After the filing of our opinion in this case, respondent filed a petition asking that our judgment be modified. We held that appellant was entitled, as a matter of right, to administer upon the estate of his deceased wife, and that such right could not be abridged or taken away upon the showing made before the lower court. We are now asked to modify our judgment so that it will be a judgment for costs only “for the reason that at the time judgment was rendered by this court in this cause, the question in dispute between appellant and respondent had been settled and the controversy between them had ceased.” It is then shown *679by affidavit, and by a certified copy of Ms waiver, that appellant had theretofore waived Ms right to administer in favor of respondent.
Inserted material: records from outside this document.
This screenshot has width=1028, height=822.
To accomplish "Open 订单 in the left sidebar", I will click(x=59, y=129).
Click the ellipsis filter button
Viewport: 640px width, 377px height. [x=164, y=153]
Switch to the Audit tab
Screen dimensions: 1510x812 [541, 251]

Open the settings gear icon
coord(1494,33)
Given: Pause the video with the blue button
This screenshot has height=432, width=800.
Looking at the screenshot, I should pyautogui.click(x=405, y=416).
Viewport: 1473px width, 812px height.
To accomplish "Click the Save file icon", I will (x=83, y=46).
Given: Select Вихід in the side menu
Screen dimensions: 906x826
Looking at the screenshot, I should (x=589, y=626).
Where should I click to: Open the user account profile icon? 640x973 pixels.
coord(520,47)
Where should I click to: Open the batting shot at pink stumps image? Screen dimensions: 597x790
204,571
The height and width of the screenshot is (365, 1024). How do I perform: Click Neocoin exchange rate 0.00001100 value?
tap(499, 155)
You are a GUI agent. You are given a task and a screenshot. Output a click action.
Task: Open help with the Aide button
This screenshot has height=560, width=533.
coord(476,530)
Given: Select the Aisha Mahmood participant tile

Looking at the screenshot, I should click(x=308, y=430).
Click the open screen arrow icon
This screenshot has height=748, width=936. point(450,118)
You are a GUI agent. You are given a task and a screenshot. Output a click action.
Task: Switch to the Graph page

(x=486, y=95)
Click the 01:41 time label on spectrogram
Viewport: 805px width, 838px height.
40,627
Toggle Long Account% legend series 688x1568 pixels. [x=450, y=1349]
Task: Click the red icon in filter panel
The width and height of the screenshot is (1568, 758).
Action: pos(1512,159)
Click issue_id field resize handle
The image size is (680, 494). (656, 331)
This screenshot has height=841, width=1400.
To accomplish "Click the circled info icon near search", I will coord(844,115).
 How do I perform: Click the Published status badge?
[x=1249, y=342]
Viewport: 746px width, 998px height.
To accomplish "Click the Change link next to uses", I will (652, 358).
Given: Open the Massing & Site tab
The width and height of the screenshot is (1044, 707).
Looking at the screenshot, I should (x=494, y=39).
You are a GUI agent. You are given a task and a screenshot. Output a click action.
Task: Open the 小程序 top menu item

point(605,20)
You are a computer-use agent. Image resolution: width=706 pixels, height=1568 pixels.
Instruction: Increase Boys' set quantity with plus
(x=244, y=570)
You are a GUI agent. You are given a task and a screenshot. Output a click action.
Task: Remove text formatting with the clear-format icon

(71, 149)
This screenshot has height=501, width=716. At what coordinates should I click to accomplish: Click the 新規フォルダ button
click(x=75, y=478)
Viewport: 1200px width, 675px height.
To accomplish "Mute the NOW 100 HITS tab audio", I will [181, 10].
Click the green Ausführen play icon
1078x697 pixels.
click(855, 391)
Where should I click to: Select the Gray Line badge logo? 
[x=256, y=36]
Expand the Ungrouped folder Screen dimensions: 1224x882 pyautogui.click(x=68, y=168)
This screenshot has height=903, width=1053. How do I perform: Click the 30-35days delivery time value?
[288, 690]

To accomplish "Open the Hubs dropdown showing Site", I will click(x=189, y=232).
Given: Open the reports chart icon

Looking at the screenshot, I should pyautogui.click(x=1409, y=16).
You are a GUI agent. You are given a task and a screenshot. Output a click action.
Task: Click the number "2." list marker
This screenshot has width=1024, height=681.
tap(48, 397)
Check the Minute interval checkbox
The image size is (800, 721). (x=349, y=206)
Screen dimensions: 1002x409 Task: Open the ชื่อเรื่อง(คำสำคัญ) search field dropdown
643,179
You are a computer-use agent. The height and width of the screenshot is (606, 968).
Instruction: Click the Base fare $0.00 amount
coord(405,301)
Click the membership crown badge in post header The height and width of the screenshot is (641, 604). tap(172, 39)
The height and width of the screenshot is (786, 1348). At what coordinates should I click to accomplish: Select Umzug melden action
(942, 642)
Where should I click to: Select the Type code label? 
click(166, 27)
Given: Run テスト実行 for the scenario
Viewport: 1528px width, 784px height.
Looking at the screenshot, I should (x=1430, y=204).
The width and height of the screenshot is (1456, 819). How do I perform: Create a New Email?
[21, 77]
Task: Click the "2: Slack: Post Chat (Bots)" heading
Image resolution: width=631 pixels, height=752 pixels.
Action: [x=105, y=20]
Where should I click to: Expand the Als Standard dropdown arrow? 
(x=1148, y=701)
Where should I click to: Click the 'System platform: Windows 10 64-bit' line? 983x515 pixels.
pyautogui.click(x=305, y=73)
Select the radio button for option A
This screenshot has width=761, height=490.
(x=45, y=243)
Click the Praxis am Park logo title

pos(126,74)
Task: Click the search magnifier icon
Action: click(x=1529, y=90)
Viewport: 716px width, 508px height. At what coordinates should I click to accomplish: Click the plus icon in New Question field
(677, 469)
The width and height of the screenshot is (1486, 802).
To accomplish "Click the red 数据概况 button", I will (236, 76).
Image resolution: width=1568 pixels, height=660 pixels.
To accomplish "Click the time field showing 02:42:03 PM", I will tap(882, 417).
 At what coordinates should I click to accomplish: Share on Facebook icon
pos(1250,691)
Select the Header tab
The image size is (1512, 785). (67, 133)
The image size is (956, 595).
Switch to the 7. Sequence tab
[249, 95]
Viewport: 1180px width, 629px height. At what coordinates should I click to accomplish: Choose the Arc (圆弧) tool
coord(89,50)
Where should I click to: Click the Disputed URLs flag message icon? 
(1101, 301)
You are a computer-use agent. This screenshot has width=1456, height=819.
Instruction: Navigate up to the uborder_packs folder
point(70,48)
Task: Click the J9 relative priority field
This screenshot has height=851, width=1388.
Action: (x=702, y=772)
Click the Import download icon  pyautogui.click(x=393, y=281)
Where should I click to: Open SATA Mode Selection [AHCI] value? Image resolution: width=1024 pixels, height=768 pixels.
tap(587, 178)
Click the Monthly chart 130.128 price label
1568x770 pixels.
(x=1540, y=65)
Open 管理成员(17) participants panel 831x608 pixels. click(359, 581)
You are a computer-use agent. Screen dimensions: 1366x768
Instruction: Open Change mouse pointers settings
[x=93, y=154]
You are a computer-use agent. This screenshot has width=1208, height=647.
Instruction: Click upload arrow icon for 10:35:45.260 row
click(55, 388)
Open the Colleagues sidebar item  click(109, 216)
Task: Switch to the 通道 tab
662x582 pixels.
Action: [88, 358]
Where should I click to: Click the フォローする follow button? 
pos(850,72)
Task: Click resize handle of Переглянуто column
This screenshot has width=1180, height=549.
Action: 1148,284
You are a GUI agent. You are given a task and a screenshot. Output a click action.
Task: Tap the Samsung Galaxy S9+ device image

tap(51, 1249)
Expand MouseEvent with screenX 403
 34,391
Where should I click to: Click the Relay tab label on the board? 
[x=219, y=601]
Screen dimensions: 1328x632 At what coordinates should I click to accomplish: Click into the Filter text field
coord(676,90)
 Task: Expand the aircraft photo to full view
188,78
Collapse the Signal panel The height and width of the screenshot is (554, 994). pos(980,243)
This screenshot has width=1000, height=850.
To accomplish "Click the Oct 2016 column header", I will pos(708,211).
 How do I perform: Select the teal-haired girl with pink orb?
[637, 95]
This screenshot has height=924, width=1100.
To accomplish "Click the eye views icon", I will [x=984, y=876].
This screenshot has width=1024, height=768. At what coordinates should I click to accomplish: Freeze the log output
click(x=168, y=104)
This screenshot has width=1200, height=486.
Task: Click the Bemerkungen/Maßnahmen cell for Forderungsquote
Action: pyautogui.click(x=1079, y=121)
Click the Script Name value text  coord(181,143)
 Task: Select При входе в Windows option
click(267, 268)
It is of no concern to this court who administers on the estate of Annie Buchser, deceased. We passed upon the question that was before us. If appellant desires to waive his right, he may do so, but his waiver must be made in the superior court. It was the duty of counsel to call our attention to the fact that the case had been settled, at the time it was settled. An order remanding the case would have been entered. Having imposed the burden of deciding the case upon this court, respondent may seek her rights under the waiver, if any she has, in the court below.

Petition denied.

Opinion of the Court

Chadwick, J.

Annie Buchser died intestate, leaving an estate in Spokane county, Washington. Her husband, John R. Buchser, applied for letters of administration, and upon the hearing he was questioned as to the value and extent of the property of the estate. He enumerated certain personal property of the value of about $1,700. In answer to a question put by the court, it developed that he was the owner of 160 acres of land that had been taken up as a homestead, and 80 acres that he had purchased out of the proceeds of timber cut on the homestead. The petitioner husband claimed the land as his separate property. The court was of opinion that it was community property, and that “the real estate ought to be mentioned in the application in order to fix the bond.” The matter was thereupon continued to a future date, in order to give counsel for the petitioner time to examine some of the cases heretofore decided by this court.

In the meantime, a daughter, Annie Buchser, petitioned for letters. When the matter came on for hearing, the husband through his counsel still maintained his position that the real estate was his separate property, but offered testimony as to the rents and profits in order to fix a bond pending the bringing or decision of a case (the record is not clear) in the Federal court. The court still insisted that the property should be brought in as community property, and refused to consider the rental value upon the husband’s petition, his reason being that, if the property was indeed separate property, there- was no justifiable reason for considering its value in this proceeding. The daughter Annie Buchser was then appointed administratrix, and her father has appealed.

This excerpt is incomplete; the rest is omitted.